4. **Calculate the angle:**
* We are given the coefficient of static friction = 0.90.
* So, tangent (angle) = 0.90.
* To find the angle, we use the "arctangent" (sometimes called "tan inverse") function on a calculator. It tells us which angle has a tangent of 0.90.
* Angle = arctan(0.90)

5. **Final Answer:** If you put arctan(0.90) into a calculator, you'll get approximately 41.987 degrees. We can round this to about 42 degrees. So, you can leave a car parked on a hill that is about 42 degrees steep before it starts to slide!

Alternative answer

Answer: About 42 degrees Explain
This is a question about static friction on a slanted surface, specifically finding the maximum angle a hill can be before something slides. . The solving step is:

Hey friend! This is a cool problem about how cars stay put on hills. Imagine you're on a skateboard ramp. If it's not too steep, you stay still, right? That's because of friction! But if the ramp gets super steep, you'll slide down.

Here's how I think about it:
1. **What's happening?** When a car is on a hill, gravity is always pulling it straight down. But only a *part* of that pull tries to make the car slide down the hill. The other part pushes the car into the hill, which helps the tires grip.
2. **Friction's Job:** Friction is like a sticky force that tries to stop the car from sliding. The harder the car pushes into the hill, the stronger the friction can be.
3. **The Tipping Point:** There's a special angle where the car is *just* about to slide. At this exact moment, the force pulling the car down the hill is perfectly balanced by the strongest grip the friction can offer.
4. **My Teacher's Trick!** My teacher taught me a cool trick for these problems: when something is just about to slide down a slope, there's a math idea called "tangent" that links the hill's angle to how "sticky" the surface is (that "stickiness" is called the coefficient of static friction, which is 0.90 for our car).
It's like this: \( \text{tangent of the angle} = \text{coefficient of static friction} \)
So, for our car: \( \tan(\text{hill angle}) = 0.90 \)
5. **Finding the Angle:** To find the actual angle, I just need to use my calculator's "inverse tangent" button (sometimes it looks like \( \tan^{-1} \) or "arctan").
So, \( \text{hill angle} = \arctan(0.90) \)
If I type that into my calculator, I get about 41.987 degrees. Since the friction number (0.90) has two main digits, I'll round my answer to about 42 degrees.
This means if the hill is steeper than about 42 degrees, the car will start to slide down!

Alternative answer

Answer: The maximum angle the hill can be is about 42 degrees. Explain
This is a question about static friction and forces on a slope . The solving step is:

First, let's picture what's happening! We have a car parked on a hill.
1. **Gravity wants to pull the car down:** This force goes straight down.
2. **The hill pushes back:** This is called the "normal force," and it pushes straight out from the surface of the hill.
3. **Friction stops the car:** This is the "stickiness" between the tires and the road, and it tries to hold the car up the hill so it doesn't slide down.

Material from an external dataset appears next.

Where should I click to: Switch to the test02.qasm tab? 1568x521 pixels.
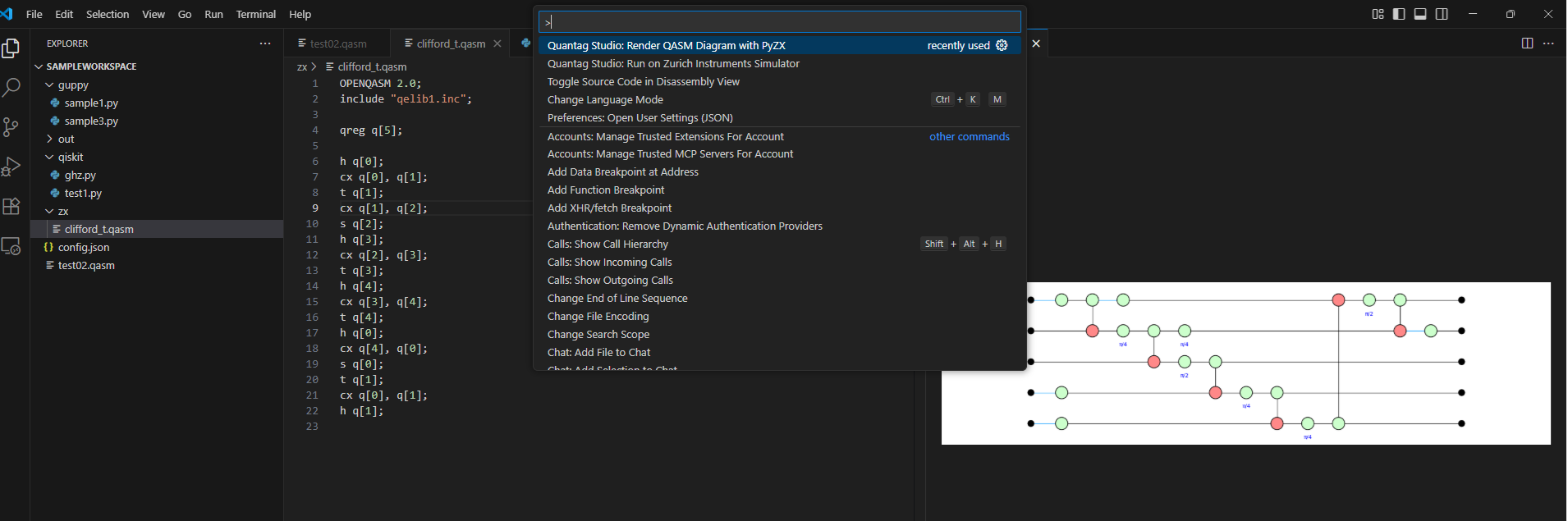pos(337,43)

When the car is just about to slide, it means the part of gravity that's trying to pull it *down the slope* is exactly as strong as the maximum "stickiness" that friction can provide.

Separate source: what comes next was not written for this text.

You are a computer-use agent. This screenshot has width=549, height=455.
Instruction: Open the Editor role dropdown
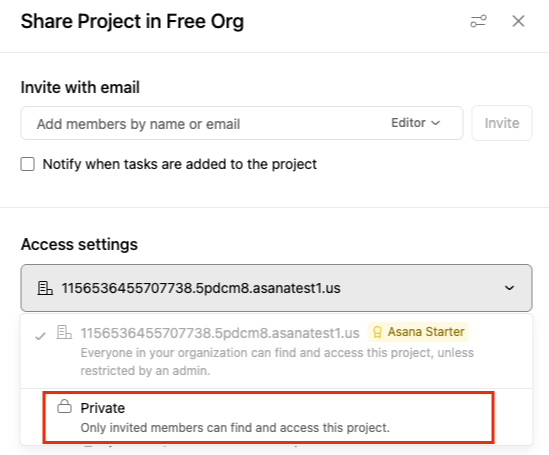point(415,123)
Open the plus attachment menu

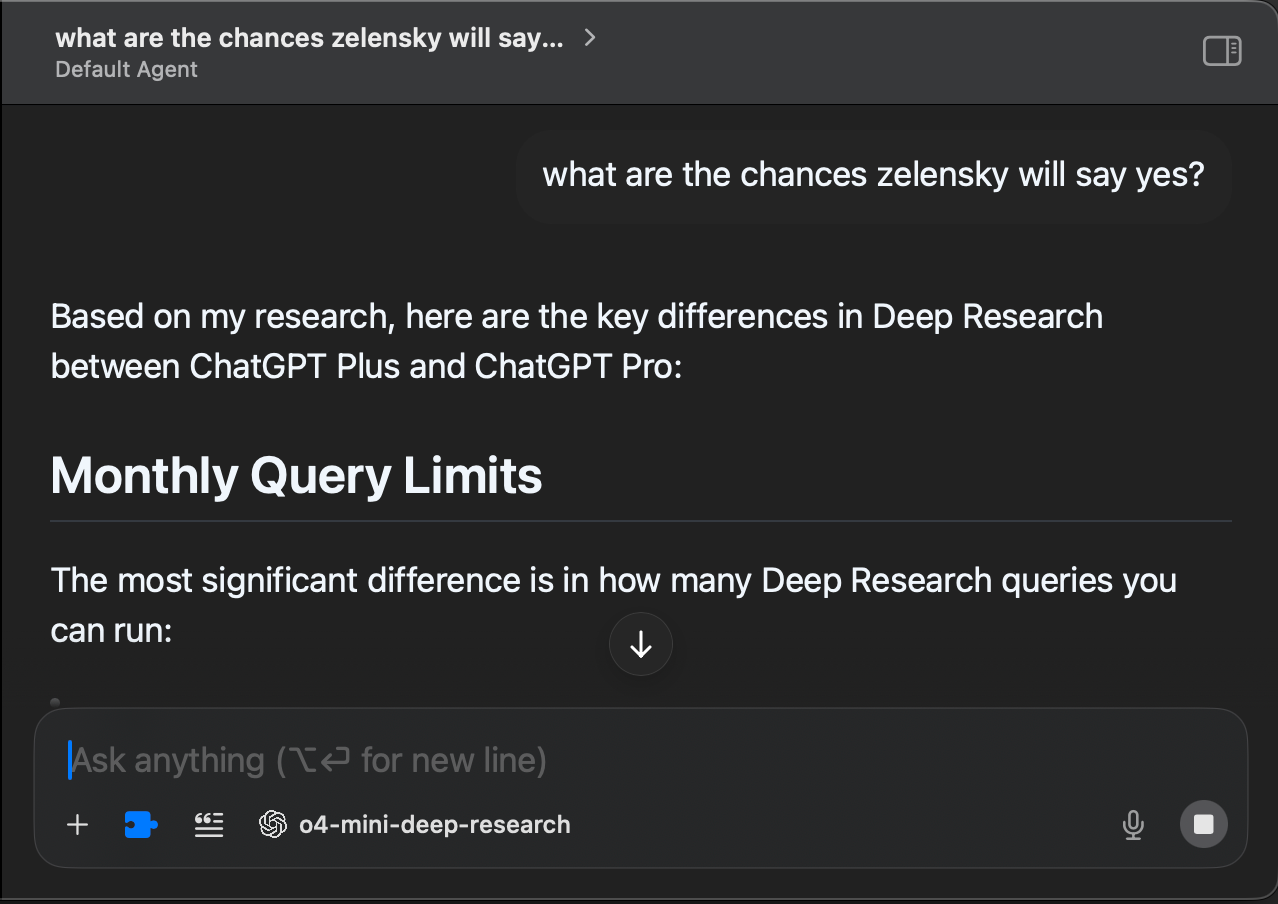click(x=77, y=825)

Here's a cool trick we learn in physics: when you're looking for the steepest angle a car can stay put on, the "tangent" of that angle is equal to the "coefficient of static friction." It's like a shortcut that makes things simple! The coefficient of static friction tells us how sticky the surfaces are (in this case, 0.90).

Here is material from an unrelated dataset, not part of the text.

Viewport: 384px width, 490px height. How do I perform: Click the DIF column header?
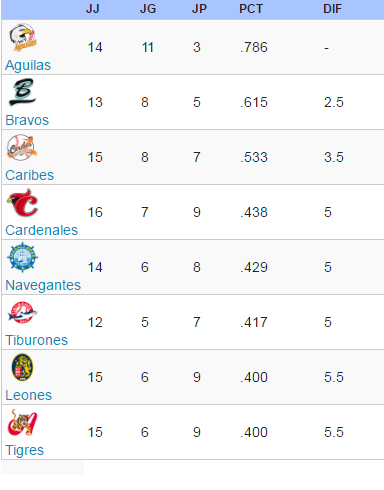tap(333, 9)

So, we can write it like this:
tan(angle) = coefficient of static friction

Let's put in the number we know:
tan(angle) = 0.90

To find the angle itself, we need to use something called "arctangent" or "tan inverse" on a calculator. It's like asking, "What angle has a tangent of 0.90?"

angle = arctan(0.90)

If you type this into a calculator, you'll get:
angle ≈ 41.987 degrees

Rounding that to a nice, easy number, we get:
angle ≈ 42 degrees

So, the car can stay parked safely on a hill that's about 42 degrees steep! Pretty neat, huh?